La clave de su pintura radica en un malabarismo que escapa a las categorías, ni abstracta ni figurativa.
Desde luego, Juan Uslé pertenece a este segundo grupo de lectores infantiles que andan buscando el tacto de las imágenes. El recuerdo de cada historia va en su caso unido a la persistencia de una imagen, a partir de la cual se van desplegando también las pinceladas. Las pinceladas son latidos del corazón con algo de electrocardiograma en su exactitud, comentaba el artista en una maravillosa conversación con el poeta y escritor John Yau: “Cada pincelada es sistemática y mecánica, pero a la vez es orgánica, motivada por algo biológico y físico: el eco de los propios latidos, el batir de las olas en la arena”.
Ese latido, pintar literalmente con el corazón, tras su ritmo, es un poco la rememoración del mar, incluso cuando su Cantábrico está lejos.

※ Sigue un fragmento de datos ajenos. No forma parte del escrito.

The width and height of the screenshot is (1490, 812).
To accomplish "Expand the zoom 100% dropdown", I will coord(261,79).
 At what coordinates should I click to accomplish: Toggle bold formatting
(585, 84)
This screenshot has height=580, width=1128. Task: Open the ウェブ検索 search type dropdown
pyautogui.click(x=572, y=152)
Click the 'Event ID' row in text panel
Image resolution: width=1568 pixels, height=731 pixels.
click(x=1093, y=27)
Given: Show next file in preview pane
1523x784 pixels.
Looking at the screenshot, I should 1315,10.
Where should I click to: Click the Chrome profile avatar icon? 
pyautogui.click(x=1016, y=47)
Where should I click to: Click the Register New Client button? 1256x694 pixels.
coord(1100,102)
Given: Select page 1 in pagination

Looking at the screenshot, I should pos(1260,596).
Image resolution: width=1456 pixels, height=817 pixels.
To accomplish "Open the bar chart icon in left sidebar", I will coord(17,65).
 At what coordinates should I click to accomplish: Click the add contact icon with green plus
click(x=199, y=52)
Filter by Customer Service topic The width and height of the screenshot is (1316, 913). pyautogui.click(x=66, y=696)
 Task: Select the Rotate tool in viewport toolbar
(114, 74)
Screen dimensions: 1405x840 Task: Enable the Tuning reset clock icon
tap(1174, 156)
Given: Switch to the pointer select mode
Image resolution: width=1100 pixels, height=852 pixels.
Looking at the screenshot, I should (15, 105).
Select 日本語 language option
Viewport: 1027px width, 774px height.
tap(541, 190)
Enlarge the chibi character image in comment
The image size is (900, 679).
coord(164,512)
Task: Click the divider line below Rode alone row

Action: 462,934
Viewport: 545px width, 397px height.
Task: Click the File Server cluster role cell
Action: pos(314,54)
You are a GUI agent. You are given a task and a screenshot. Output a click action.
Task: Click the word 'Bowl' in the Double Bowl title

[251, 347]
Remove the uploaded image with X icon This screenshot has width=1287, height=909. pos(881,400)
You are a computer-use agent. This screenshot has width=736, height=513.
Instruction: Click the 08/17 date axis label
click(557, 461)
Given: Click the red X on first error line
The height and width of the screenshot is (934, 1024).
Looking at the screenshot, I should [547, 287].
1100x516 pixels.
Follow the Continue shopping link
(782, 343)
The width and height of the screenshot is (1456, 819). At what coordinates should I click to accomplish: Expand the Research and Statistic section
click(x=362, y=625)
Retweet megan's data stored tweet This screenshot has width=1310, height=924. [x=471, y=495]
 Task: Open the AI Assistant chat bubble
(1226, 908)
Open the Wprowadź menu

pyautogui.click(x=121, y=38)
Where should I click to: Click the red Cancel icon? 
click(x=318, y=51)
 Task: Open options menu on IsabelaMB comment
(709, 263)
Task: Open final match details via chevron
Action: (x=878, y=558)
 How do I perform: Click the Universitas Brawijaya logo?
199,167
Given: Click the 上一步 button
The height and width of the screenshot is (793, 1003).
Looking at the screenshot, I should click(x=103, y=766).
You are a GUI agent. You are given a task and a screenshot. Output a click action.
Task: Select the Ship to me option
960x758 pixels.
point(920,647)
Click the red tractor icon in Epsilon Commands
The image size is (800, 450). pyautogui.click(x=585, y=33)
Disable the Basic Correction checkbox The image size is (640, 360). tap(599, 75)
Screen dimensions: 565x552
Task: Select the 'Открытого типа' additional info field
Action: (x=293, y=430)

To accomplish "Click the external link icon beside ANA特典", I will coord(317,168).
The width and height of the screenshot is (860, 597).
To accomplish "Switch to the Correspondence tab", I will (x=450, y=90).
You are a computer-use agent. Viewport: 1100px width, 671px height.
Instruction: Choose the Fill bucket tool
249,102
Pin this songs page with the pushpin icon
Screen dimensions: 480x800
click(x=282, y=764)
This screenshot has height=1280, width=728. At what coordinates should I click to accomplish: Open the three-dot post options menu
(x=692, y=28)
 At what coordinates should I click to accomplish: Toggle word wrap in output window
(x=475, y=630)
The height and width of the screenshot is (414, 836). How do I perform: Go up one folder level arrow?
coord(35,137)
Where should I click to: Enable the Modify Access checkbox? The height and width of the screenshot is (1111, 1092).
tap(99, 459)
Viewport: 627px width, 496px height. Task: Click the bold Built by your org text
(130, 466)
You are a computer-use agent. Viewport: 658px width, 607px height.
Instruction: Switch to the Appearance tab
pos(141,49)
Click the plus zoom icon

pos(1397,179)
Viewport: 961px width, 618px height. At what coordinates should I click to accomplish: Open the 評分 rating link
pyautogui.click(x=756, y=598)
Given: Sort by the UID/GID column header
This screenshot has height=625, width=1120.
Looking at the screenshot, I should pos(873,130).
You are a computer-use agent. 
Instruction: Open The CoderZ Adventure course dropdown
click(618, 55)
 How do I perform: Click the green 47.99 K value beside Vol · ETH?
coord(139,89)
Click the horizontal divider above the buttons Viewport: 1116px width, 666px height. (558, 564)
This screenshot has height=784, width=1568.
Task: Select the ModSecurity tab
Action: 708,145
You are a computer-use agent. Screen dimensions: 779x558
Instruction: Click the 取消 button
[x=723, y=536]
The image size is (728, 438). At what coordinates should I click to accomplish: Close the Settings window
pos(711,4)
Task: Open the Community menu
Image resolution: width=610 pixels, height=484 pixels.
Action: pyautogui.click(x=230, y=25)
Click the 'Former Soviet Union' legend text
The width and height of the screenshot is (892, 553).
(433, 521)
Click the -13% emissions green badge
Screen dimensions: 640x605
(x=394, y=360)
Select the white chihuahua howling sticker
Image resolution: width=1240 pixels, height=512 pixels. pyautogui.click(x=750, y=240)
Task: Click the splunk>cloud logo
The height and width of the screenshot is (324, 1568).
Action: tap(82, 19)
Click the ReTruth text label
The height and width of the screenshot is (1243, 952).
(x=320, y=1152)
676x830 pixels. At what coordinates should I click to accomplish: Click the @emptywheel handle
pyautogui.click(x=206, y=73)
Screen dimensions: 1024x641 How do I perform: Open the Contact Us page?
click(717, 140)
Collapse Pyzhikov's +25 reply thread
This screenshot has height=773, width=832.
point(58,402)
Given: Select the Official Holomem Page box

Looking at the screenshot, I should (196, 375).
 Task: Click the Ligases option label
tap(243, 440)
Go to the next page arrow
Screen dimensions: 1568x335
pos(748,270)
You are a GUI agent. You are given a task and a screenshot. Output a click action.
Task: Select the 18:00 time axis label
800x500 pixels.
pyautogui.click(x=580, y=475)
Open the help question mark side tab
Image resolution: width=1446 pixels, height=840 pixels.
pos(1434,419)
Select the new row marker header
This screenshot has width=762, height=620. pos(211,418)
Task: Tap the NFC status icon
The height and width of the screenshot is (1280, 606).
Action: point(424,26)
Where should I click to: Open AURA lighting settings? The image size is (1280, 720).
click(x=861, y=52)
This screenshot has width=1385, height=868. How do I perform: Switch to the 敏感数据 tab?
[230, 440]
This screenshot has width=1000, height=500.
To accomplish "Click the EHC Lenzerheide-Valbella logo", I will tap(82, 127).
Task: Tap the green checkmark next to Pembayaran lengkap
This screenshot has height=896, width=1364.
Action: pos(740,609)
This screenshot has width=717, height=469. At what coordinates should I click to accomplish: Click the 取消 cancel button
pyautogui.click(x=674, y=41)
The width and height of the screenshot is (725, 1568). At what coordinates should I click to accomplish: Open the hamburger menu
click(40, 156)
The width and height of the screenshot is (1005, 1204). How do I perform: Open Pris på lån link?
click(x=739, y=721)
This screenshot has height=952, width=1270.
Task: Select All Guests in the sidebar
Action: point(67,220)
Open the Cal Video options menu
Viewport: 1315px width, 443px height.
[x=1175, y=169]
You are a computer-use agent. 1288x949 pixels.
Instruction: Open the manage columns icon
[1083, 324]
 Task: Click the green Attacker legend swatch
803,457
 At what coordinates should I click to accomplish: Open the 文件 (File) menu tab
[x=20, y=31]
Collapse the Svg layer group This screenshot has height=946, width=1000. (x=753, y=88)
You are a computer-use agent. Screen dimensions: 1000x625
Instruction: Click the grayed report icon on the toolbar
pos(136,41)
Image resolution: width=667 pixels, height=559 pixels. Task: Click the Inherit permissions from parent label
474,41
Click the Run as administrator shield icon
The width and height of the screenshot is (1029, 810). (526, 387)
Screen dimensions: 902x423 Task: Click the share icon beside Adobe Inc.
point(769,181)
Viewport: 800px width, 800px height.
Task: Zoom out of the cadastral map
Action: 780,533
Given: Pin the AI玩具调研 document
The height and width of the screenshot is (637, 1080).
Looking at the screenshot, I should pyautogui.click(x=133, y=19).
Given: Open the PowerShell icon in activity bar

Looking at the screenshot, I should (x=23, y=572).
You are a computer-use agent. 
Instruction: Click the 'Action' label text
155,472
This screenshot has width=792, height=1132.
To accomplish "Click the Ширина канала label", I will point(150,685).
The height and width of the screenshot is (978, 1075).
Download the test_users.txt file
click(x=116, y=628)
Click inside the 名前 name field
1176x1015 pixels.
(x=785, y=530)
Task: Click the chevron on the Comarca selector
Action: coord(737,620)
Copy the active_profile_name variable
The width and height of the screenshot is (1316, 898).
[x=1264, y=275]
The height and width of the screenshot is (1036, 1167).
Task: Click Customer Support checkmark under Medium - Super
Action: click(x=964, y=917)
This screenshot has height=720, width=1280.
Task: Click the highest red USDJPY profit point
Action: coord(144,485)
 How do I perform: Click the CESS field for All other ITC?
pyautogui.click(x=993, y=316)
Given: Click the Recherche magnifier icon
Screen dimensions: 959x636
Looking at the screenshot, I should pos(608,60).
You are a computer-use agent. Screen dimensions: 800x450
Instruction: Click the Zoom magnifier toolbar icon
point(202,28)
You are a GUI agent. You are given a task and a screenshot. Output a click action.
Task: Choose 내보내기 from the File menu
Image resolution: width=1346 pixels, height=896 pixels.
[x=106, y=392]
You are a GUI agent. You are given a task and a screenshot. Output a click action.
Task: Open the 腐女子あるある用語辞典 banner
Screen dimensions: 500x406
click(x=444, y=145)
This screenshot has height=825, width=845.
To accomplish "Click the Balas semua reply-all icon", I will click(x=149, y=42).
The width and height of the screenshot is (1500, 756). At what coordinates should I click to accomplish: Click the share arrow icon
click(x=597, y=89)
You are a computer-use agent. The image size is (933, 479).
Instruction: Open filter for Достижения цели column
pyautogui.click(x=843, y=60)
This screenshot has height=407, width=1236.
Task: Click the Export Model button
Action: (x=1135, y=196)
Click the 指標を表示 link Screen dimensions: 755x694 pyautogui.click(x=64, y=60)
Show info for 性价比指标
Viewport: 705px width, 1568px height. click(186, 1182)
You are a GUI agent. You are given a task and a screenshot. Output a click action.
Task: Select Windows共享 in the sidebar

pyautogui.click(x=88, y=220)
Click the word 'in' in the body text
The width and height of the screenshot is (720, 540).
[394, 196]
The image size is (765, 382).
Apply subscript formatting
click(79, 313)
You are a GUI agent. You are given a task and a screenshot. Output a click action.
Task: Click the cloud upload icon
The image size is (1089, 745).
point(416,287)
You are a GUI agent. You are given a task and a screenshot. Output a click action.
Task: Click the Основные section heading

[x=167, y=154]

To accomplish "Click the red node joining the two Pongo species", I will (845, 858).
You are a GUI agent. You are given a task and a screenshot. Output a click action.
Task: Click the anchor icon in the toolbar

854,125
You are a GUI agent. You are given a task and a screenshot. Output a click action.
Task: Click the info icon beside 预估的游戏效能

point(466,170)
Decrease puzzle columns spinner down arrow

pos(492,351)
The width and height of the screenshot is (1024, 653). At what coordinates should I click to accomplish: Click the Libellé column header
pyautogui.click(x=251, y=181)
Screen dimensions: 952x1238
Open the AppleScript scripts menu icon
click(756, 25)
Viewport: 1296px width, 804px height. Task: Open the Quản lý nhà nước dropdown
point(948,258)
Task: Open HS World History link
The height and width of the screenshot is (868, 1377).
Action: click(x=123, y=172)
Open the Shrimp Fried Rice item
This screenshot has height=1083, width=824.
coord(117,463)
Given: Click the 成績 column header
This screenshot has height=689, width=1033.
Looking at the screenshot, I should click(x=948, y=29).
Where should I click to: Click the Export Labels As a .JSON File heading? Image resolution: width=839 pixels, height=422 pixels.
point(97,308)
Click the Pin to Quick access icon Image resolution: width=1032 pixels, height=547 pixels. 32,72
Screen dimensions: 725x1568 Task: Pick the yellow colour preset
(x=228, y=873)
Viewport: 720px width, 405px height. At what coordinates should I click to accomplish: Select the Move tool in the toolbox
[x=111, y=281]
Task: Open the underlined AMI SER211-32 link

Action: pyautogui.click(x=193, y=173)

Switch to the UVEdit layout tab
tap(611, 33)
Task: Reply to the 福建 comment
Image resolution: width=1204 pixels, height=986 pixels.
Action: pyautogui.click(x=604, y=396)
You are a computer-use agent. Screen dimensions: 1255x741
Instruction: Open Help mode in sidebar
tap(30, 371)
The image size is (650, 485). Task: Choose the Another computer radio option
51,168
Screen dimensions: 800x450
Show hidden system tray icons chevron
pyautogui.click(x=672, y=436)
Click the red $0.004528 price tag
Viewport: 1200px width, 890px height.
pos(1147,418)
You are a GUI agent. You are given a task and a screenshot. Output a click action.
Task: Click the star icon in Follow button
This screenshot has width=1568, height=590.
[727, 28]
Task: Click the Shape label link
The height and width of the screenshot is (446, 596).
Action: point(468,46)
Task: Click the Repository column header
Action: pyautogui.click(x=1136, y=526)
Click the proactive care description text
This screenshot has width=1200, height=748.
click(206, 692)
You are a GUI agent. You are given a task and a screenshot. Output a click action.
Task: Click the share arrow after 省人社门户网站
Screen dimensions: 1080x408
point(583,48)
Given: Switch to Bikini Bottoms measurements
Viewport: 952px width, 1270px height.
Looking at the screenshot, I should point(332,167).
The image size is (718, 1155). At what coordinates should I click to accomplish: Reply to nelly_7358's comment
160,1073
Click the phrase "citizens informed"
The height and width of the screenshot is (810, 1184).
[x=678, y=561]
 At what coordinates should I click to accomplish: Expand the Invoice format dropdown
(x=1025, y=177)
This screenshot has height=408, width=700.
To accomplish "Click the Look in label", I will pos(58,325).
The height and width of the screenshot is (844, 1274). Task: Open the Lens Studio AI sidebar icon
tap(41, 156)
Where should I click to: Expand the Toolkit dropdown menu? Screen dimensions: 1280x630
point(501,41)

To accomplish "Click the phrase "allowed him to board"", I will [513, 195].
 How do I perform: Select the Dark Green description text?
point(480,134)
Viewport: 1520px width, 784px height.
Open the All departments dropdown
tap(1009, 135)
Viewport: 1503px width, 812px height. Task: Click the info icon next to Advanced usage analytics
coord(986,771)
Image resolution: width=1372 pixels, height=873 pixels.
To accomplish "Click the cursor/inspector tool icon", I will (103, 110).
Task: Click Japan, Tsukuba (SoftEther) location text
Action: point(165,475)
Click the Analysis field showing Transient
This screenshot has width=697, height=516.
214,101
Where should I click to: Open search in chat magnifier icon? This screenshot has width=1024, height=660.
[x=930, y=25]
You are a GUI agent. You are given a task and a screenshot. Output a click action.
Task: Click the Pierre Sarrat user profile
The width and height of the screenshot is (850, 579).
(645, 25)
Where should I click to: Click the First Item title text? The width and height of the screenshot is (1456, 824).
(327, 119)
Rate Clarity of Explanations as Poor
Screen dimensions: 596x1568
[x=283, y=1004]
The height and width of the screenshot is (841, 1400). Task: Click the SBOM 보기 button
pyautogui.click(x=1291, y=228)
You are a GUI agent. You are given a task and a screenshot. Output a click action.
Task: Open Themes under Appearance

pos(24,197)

Además, ese mar de Nueva York, que sorprende a menudo con un olor descarado al principio del verano, no acaba de cumplir las expectativas. Confinado en su casa neoyorquina durante la pandemia, con un mar de fondo imposible de alcanzar debido al confinamiento, Uslé ha pensado a menudo en el otro mar. Desde la azotea de su bloque, con todos los vecinos huidos a las casas de campo —tiempo de peste—, ha mirado a salvo —o casi— el drama urbano, un inmenso naufragio al cual sobrevivir, y en cuanto ha podido ha regresado y ha fotografiado las olas de casa, siguiendo el latido de su corazón, mar placenta, dice Uslé. Zambullirse como se zambulle en sus pinturas. En sus colores. Y nosotros con él, en el malabarismo dentro/fuera.
Para esta ocasión, Uslé, lector de señales, ha compuesto la doble página de un diario de un verde esperanza al fondo, por si acaso. De un lado, tres fotos, visiones del mar doméstico, disparadas desde alto. Del otro, los cuadros replican los azules, horizontes que salen del negro; verdes ceniza con un punto rojo que estalla… Los colores llenan la pared y se desbordan como trabajos preparatorios —pruebas de color— en las vitrinas. Se despliegan así las gamas de color en esta doble página y con ellas las posibilidades infinitas en la pintura de Uslé, hasta cuando se hacen foto.